** Collected data **
════════════════

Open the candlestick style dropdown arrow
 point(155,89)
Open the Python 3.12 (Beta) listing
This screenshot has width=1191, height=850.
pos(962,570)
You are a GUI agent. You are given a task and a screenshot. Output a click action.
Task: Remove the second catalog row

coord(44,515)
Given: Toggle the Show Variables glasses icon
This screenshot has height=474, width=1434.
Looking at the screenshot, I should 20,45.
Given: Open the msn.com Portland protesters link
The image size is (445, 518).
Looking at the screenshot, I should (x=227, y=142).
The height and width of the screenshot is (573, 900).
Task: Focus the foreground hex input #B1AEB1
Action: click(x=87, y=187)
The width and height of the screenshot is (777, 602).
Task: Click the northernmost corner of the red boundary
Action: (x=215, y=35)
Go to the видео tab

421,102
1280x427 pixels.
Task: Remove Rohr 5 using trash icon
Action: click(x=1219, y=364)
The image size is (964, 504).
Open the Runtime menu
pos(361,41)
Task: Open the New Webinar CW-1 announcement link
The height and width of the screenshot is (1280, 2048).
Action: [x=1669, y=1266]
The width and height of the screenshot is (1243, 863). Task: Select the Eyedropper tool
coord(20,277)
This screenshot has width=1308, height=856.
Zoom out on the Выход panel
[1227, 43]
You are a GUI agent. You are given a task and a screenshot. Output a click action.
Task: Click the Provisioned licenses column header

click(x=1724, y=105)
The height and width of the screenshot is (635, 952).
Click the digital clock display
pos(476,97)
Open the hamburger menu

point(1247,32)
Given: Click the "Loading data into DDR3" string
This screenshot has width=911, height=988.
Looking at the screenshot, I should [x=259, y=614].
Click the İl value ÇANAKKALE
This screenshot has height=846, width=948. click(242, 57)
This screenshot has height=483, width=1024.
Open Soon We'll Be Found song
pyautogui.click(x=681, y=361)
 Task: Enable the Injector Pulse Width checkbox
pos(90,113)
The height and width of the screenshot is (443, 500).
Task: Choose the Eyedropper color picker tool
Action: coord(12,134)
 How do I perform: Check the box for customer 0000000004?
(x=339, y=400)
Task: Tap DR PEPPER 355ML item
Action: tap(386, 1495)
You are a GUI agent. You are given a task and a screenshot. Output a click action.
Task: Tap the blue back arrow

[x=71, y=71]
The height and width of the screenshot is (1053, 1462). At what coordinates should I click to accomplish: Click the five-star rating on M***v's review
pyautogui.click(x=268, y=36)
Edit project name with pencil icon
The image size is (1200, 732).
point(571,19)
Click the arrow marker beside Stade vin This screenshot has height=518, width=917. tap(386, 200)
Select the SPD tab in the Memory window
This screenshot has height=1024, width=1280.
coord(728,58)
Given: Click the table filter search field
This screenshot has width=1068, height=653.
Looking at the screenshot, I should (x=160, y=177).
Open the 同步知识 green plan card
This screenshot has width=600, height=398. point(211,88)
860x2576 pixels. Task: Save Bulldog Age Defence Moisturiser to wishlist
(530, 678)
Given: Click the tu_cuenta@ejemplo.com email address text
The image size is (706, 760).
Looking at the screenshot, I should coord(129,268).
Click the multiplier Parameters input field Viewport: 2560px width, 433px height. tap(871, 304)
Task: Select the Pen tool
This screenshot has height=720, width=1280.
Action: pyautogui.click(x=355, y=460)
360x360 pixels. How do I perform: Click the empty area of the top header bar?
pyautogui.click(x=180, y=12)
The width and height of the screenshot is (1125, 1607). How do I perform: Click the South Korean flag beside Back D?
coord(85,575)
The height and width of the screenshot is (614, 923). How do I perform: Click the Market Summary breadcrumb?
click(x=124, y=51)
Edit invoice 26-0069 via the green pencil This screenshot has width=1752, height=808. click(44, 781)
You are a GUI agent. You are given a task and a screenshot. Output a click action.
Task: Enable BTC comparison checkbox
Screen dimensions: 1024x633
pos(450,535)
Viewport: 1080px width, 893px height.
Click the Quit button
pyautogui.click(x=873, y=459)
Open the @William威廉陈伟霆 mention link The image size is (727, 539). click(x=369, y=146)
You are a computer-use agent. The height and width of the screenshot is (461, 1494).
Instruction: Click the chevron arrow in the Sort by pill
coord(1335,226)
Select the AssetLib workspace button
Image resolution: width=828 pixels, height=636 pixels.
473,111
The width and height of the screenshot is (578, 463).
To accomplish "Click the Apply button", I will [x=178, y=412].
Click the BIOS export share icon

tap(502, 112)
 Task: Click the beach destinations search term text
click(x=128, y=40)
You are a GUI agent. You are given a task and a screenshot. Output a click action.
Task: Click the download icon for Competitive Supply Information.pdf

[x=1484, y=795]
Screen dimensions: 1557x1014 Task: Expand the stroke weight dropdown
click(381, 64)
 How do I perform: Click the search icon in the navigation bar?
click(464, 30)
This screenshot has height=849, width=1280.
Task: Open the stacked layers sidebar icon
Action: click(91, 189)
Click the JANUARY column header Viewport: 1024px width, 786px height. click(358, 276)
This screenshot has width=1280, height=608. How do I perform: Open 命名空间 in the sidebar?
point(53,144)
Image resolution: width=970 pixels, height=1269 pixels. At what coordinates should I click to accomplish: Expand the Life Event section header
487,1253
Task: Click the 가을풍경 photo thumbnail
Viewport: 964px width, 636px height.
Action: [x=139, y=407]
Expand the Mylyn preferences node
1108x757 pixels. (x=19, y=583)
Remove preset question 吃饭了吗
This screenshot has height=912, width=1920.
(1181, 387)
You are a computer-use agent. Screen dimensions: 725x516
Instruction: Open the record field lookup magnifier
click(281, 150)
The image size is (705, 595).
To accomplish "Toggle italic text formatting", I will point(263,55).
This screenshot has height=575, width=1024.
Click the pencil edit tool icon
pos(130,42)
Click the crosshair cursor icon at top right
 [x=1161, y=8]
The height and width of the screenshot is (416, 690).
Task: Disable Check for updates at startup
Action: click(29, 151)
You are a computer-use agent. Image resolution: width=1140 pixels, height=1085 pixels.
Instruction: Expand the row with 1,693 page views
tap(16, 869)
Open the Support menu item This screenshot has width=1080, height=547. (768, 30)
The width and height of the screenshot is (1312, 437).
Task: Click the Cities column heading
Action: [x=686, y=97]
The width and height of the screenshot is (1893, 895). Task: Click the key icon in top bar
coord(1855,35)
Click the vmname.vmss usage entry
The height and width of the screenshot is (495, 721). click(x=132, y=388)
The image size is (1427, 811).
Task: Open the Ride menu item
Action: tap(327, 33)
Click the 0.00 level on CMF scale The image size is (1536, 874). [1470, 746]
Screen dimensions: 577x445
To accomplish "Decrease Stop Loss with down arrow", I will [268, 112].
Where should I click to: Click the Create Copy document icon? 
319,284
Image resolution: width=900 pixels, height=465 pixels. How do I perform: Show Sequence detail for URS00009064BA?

════════════════

** ACTIVITY **
Write the entries out again verbatim, every one of them.

** SOLUTION FOR THIS PROBLEM **
Open the candlestick style dropdown arrow
 point(155,89)
Open the Python 3.12 (Beta) listing
This screenshot has width=1191, height=850.
pos(962,570)
You are a GUI agent. You are given a task and a screenshot. Output a click action.
Task: Remove the second catalog row

coord(44,515)
Given: Toggle the Show Variables glasses icon
This screenshot has height=474, width=1434.
Looking at the screenshot, I should 20,45.
Given: Open the msn.com Portland protesters link
The image size is (445, 518).
Looking at the screenshot, I should (x=227, y=142).
The height and width of the screenshot is (573, 900).
Task: Focus the foreground hex input #B1AEB1
Action: click(x=87, y=187)
The width and height of the screenshot is (777, 602).
Task: Click the northernmost corner of the red boundary
Action: (x=215, y=35)
Go to the видео tab

421,102
1280x427 pixels.
Task: Remove Rohr 5 using trash icon
Action: click(x=1219, y=364)
The image size is (964, 504).
Open the Runtime menu
pos(361,41)
Task: Open the New Webinar CW-1 announcement link
The height and width of the screenshot is (1280, 2048).
Action: [x=1669, y=1266]
The width and height of the screenshot is (1243, 863). Task: Select the Eyedropper tool
coord(20,277)
This screenshot has width=1308, height=856.
Zoom out on the Выход panel
[1227, 43]
You are a GUI agent. You are given a task and a screenshot. Output a click action.
Task: Click the Provisioned licenses column header

click(x=1724, y=105)
The height and width of the screenshot is (635, 952).
Click the digital clock display
pos(476,97)
Open the hamburger menu

point(1247,32)
Given: Click the "Loading data into DDR3" string
This screenshot has width=911, height=988.
Looking at the screenshot, I should [x=259, y=614].
Click the İl value ÇANAKKALE
This screenshot has height=846, width=948. click(242, 57)
This screenshot has height=483, width=1024.
Open Soon We'll Be Found song
pyautogui.click(x=681, y=361)
 Task: Enable the Injector Pulse Width checkbox
pos(90,113)
The height and width of the screenshot is (443, 500).
Task: Choose the Eyedropper color picker tool
Action: coord(12,134)
 How do I perform: Check the box for customer 0000000004?
(x=339, y=400)
Task: Tap DR PEPPER 355ML item
Action: tap(386, 1495)
You are a GUI agent. You are given a task and a screenshot. Output a click action.
Task: Tap the blue back arrow

[x=71, y=71]
The height and width of the screenshot is (1053, 1462). At what coordinates should I click to accomplish: Click the five-star rating on M***v's review
pyautogui.click(x=268, y=36)
Edit project name with pencil icon
The image size is (1200, 732).
point(571,19)
Click the arrow marker beside Stade vin This screenshot has height=518, width=917. tap(386, 200)
Select the SPD tab in the Memory window
This screenshot has height=1024, width=1280.
coord(728,58)
Given: Click the table filter search field
This screenshot has width=1068, height=653.
Looking at the screenshot, I should (x=160, y=177).
Open the 同步知识 green plan card
This screenshot has width=600, height=398. point(211,88)
860x2576 pixels. Task: Save Bulldog Age Defence Moisturiser to wishlist
(530, 678)
Given: Click the tu_cuenta@ejemplo.com email address text
The image size is (706, 760).
Looking at the screenshot, I should coord(129,268).
Click the multiplier Parameters input field Viewport: 2560px width, 433px height. tap(871, 304)
Task: Select the Pen tool
This screenshot has height=720, width=1280.
Action: pyautogui.click(x=355, y=460)
360x360 pixels. How do I perform: Click the empty area of the top header bar?
pyautogui.click(x=180, y=12)
The width and height of the screenshot is (1125, 1607). How do I perform: Click the South Korean flag beside Back D?
coord(85,575)
The height and width of the screenshot is (614, 923). How do I perform: Click the Market Summary breadcrumb?
click(x=124, y=51)
Edit invoice 26-0069 via the green pencil This screenshot has width=1752, height=808. click(44, 781)
You are a GUI agent. You are given a task and a screenshot. Output a click action.
Task: Enable BTC comparison checkbox
Screen dimensions: 1024x633
pos(450,535)
Viewport: 1080px width, 893px height.
Click the Quit button
pyautogui.click(x=873, y=459)
Open the @William威廉陈伟霆 mention link The image size is (727, 539). click(x=369, y=146)
You are a computer-use agent. The height and width of the screenshot is (461, 1494).
Instruction: Click the chevron arrow in the Sort by pill
coord(1335,226)
Select the AssetLib workspace button
Image resolution: width=828 pixels, height=636 pixels.
473,111
The width and height of the screenshot is (578, 463).
To accomplish "Click the Apply button", I will [x=178, y=412].
Click the BIOS export share icon

tap(502, 112)
 Task: Click the beach destinations search term text
click(x=128, y=40)
You are a GUI agent. You are given a task and a screenshot. Output a click action.
Task: Click the download icon for Competitive Supply Information.pdf

[x=1484, y=795]
Screen dimensions: 1557x1014 Task: Expand the stroke weight dropdown
click(381, 64)
 How do I perform: Click the search icon in the navigation bar?
click(464, 30)
This screenshot has height=849, width=1280.
Task: Open the stacked layers sidebar icon
Action: click(91, 189)
Click the JANUARY column header Viewport: 1024px width, 786px height. click(358, 276)
This screenshot has width=1280, height=608. How do I perform: Open 命名空间 in the sidebar?
point(53,144)
Image resolution: width=970 pixels, height=1269 pixels. At what coordinates should I click to accomplish: Expand the Life Event section header
487,1253
Task: Click the 가을풍경 photo thumbnail
Viewport: 964px width, 636px height.
Action: [x=139, y=407]
Expand the Mylyn preferences node
1108x757 pixels. (x=19, y=583)
Remove preset question 吃饭了吗
This screenshot has height=912, width=1920.
(1181, 387)
You are a computer-use agent. Screen dimensions: 725x516
Instruction: Open the record field lookup magnifier
click(281, 150)
The image size is (705, 595).
To accomplish "Toggle italic text formatting", I will point(263,55).
This screenshot has height=575, width=1024.
Click the pencil edit tool icon
pos(130,42)
Click the crosshair cursor icon at top right
 [x=1161, y=8]
The height and width of the screenshot is (416, 690).
Task: Disable Check for updates at startup
Action: click(29, 151)
You are a computer-use agent. Image resolution: width=1140 pixels, height=1085 pixels.
Instruction: Expand the row with 1,693 page views
tap(16, 869)
Open the Support menu item This screenshot has width=1080, height=547. (768, 30)
The width and height of the screenshot is (1312, 437).
Task: Click the Cities column heading
Action: [x=686, y=97]
The width and height of the screenshot is (1893, 895). Task: Click the key icon in top bar
coord(1855,35)
Click the vmname.vmss usage entry
The height and width of the screenshot is (495, 721). click(x=132, y=388)
The image size is (1427, 811).
Task: Open the Ride menu item
Action: tap(327, 33)
Click the 0.00 level on CMF scale The image size is (1536, 874). [1470, 746]
Screen dimensions: 577x445
To accomplish "Decrease Stop Loss with down arrow", I will [268, 112].
Where should I click to: Click the Create Copy document icon? 
319,284
Image resolution: width=900 pixels, height=465 pixels. How do I perform: Show Sequence detail for URS00009064BA?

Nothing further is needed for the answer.